§ **WORK ORDER**: Produce an exact copy of the lines below, starting at the first and ending with the line containing "Task: Click the gray pasteboard canvas area".

[Start of section]

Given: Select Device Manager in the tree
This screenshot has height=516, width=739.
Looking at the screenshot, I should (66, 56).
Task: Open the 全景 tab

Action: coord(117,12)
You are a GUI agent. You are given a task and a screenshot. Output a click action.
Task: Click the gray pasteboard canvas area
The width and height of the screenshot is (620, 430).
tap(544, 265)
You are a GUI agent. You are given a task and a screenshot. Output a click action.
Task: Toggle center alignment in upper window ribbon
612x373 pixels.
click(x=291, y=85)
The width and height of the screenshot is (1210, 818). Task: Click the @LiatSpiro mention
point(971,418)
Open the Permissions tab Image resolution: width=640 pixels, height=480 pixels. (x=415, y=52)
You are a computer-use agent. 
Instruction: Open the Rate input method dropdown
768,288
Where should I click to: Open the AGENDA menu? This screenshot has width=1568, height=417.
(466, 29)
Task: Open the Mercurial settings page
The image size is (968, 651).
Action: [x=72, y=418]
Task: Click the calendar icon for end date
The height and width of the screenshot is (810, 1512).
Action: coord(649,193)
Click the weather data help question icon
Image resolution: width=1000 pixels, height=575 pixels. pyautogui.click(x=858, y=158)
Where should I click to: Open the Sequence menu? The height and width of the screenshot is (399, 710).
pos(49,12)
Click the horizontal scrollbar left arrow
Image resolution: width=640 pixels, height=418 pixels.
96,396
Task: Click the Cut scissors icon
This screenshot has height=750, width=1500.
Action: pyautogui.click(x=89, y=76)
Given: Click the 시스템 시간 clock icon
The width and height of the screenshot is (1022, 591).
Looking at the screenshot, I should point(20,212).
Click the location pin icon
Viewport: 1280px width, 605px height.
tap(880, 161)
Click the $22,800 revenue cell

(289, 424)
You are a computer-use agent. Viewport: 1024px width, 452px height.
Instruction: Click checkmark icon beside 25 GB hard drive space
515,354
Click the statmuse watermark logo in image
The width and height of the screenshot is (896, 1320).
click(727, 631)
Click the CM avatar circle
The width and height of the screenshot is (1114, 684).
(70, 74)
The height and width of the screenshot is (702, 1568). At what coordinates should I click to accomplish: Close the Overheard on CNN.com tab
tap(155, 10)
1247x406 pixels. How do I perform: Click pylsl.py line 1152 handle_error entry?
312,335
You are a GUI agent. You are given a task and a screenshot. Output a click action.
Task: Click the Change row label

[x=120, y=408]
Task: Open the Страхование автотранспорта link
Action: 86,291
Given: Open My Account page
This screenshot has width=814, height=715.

[End of section]

§ **SOLUTION**:
Given: Select Device Manager in the tree
This screenshot has height=516, width=739.
Looking at the screenshot, I should (66, 56).
Task: Open the 全景 tab

Action: coord(117,12)
You are a GUI agent. You are given a task and a screenshot. Output a click action.
Task: Click the gray pasteboard canvas area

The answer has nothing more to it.